Screen-Sharing Risiken bezeichnen die potenziellen Sicherheitslücken, die beim Teilen des Bildschirminhalts eines Computers über ein Netzwerk oder eine Anwendung entstehen. Diese Risiken umfassen die unbeabsichtigte Offenlegung sensibler Informationen, wie Passwörter, vertrauliche Dokumente oder interne Systemarchitekturen, gegenüber nicht autorisierten Teilnehmern der Sitzung.
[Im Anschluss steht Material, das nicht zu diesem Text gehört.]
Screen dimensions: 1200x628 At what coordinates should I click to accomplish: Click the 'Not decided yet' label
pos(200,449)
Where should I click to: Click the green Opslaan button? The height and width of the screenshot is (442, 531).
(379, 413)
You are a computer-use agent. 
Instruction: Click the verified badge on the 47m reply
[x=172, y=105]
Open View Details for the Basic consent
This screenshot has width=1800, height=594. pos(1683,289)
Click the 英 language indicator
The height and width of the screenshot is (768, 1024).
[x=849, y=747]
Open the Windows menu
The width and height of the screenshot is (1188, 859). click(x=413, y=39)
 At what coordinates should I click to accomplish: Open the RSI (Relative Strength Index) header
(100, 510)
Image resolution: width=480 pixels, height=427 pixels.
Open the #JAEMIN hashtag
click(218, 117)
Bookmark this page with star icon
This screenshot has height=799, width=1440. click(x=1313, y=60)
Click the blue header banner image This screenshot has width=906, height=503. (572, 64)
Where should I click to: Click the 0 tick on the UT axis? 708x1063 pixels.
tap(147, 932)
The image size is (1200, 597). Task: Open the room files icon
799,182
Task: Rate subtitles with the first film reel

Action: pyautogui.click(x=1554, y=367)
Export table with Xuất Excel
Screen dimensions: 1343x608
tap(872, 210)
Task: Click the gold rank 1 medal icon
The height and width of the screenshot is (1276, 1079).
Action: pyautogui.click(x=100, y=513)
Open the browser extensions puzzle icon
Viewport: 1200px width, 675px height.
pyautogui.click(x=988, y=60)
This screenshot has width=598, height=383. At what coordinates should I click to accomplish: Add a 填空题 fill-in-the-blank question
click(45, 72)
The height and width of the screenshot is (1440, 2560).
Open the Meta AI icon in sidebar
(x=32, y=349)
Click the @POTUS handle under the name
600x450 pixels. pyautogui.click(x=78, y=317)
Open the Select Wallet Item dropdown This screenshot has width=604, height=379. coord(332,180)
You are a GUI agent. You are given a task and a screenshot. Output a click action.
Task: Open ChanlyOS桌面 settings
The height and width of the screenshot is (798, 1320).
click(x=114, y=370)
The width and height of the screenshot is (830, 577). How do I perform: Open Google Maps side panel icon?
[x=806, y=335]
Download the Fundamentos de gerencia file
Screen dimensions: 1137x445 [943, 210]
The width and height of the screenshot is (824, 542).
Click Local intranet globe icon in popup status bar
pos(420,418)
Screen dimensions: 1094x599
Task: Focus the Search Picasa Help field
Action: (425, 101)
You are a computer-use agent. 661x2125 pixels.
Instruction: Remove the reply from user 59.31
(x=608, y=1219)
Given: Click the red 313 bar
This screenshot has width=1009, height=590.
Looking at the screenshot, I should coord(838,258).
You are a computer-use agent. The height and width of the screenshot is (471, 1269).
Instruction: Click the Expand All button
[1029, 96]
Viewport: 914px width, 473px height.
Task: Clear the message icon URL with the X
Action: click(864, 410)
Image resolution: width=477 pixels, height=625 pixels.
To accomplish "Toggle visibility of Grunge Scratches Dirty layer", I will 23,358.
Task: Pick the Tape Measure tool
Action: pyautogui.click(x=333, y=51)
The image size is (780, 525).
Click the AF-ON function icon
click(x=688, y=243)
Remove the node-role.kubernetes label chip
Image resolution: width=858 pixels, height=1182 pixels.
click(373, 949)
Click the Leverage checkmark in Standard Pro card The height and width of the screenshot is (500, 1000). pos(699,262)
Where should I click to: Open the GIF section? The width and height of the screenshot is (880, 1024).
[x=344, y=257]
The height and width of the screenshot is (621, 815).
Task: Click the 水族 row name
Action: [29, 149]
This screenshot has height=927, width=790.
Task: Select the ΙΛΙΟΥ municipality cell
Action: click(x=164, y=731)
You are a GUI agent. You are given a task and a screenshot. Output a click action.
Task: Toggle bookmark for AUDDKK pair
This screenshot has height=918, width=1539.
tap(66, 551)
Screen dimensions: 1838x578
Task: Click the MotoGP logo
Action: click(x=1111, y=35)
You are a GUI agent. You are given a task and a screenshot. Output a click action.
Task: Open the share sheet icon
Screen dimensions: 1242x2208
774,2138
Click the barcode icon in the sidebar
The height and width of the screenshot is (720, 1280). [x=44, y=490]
Die Gefahr ist besonders akut, wenn die verwendete Screen-Sharing-Software selbst Schwachstellen aufweist oder die Zugriffskontrolle unzureichend konfiguriert ist.
Exposition
Die Exposition von Daten ist direkt proportional zur Dauer und dem Inhalt der geteilten Sitzung; selbst kurz sichtbare, ungeschützte Anmeldeinformationen genügen zur Kompromittierung.
Kontrolle
Eine wirksame Risikominimierung erfordert die selektive Bildschirmfreigabe, bei der nur spezifische Anwendungsfenster und nicht der gesamte Desktop übertragen werden, ergänzt durch starke Verschlüsselung des Übertragungsstroms.
Etymologie
Der Begriff setzt sich aus der englischen Aktion „Screen-Sharing“ (Bildschirmfreigabe) und dem generischen Begriff für Gefahrenpotenzial „Risiken“ zusammen.